— Activity —
Which of the lines below hold the word "address"? Pull each of them out.

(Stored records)
● ● ●

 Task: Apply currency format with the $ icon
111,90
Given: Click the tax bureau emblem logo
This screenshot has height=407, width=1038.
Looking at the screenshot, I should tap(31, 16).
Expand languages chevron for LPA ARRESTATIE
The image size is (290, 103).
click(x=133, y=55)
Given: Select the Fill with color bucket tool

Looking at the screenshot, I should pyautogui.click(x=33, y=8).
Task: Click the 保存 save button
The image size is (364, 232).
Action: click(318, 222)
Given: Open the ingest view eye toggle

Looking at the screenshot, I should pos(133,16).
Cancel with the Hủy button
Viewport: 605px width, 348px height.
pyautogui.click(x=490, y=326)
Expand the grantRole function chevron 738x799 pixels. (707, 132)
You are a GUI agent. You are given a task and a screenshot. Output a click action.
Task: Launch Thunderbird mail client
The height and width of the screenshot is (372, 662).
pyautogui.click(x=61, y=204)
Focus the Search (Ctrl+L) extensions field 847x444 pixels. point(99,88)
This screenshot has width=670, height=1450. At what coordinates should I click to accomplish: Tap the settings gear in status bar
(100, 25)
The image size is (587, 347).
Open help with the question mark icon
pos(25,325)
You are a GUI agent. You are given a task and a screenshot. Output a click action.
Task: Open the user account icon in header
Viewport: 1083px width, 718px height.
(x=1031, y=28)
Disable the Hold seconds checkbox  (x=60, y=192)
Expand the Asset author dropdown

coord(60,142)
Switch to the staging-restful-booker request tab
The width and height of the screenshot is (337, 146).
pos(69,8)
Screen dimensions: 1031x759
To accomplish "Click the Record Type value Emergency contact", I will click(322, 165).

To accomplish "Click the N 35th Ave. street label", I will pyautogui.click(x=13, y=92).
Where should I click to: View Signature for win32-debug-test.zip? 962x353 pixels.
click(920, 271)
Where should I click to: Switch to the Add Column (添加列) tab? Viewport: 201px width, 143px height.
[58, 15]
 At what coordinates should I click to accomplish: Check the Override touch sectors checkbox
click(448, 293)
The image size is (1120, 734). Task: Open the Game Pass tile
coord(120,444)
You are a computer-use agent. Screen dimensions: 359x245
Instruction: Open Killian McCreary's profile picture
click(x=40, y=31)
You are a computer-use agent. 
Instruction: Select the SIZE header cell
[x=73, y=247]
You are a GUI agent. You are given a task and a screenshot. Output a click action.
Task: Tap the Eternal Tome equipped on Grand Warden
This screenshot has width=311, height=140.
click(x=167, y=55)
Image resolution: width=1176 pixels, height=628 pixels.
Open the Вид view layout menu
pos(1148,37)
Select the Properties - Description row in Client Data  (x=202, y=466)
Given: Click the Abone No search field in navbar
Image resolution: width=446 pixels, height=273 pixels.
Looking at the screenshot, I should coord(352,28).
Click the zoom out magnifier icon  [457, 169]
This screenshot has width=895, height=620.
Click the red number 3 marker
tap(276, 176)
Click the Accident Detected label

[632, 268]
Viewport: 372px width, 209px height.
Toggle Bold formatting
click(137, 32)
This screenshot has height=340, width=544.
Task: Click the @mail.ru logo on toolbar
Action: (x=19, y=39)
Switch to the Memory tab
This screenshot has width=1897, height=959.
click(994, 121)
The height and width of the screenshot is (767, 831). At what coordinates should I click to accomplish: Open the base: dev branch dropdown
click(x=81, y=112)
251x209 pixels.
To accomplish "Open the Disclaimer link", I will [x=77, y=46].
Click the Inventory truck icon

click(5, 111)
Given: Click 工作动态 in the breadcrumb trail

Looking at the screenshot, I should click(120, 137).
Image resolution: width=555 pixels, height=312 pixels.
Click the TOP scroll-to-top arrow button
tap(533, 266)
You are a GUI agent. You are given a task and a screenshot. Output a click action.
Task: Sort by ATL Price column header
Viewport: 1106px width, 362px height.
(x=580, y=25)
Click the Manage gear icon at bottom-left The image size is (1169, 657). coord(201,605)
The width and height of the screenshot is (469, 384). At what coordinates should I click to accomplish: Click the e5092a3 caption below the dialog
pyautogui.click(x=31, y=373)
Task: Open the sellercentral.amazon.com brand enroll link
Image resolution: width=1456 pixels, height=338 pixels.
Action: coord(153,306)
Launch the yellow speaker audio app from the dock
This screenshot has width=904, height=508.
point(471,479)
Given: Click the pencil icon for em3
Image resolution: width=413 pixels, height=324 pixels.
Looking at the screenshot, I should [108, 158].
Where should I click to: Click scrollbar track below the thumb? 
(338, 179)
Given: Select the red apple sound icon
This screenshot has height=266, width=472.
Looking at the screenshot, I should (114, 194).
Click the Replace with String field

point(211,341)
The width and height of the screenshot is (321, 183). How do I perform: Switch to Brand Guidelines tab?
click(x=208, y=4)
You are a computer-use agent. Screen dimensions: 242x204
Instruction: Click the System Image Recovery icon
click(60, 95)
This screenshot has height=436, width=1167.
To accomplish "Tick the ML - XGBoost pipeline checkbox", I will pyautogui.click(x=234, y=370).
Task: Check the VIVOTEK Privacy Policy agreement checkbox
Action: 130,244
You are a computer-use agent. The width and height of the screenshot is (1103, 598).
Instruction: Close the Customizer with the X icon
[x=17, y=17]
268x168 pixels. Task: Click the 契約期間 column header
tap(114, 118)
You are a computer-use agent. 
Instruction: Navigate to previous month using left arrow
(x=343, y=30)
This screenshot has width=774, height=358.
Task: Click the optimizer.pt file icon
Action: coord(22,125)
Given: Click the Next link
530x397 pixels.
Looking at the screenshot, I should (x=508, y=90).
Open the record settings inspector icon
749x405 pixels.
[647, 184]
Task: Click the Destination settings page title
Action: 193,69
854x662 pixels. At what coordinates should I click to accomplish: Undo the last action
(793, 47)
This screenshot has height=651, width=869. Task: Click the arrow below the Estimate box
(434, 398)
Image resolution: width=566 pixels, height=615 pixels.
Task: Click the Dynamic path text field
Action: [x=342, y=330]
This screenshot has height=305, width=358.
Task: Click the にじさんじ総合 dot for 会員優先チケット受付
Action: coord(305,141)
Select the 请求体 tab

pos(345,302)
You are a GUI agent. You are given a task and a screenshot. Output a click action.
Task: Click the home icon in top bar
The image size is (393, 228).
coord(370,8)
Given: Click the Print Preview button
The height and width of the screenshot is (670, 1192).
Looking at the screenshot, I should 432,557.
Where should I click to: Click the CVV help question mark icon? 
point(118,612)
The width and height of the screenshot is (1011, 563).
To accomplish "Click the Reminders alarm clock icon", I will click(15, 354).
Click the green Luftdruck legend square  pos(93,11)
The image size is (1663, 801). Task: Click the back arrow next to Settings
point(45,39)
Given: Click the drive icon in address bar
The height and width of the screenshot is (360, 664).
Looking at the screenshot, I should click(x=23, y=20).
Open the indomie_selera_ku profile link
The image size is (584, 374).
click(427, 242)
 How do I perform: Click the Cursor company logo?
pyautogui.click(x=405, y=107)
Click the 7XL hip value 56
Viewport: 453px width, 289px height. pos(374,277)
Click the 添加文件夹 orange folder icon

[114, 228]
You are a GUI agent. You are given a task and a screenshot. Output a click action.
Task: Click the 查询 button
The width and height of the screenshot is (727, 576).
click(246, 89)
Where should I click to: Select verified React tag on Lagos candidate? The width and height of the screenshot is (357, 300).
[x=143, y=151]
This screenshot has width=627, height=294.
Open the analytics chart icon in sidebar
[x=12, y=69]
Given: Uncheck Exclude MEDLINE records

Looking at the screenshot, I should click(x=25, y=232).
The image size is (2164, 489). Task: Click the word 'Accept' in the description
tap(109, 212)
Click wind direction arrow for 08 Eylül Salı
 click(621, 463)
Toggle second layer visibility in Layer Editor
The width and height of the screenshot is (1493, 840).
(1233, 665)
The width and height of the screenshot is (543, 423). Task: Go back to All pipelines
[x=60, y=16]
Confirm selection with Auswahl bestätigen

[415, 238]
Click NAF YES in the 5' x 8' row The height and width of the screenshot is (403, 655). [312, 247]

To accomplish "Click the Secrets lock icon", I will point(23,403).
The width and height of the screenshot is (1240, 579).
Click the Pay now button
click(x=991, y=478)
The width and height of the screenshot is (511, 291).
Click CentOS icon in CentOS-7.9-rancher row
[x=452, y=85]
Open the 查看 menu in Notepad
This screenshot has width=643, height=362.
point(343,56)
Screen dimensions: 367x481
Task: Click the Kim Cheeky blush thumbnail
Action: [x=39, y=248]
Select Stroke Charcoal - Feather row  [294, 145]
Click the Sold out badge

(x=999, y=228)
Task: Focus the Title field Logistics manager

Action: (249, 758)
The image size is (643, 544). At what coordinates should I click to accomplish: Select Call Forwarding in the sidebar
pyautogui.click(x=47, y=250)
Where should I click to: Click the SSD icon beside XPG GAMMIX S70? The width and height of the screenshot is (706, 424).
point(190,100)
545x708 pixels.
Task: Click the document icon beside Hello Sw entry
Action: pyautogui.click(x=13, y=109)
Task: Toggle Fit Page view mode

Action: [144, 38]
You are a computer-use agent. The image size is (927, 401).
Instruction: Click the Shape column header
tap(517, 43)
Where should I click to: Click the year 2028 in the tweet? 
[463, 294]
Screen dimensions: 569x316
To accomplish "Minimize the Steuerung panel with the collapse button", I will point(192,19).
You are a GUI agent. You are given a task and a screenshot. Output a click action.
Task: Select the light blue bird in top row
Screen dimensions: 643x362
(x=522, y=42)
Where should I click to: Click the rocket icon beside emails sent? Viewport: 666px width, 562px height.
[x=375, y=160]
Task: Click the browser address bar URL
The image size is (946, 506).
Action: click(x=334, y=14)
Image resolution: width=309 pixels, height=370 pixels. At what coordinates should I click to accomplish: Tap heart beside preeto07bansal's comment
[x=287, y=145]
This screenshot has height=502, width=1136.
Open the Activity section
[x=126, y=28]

● ● ●

— Solution below —
Given: Click the drive icon in address bar
Task: Click the browser address bar URL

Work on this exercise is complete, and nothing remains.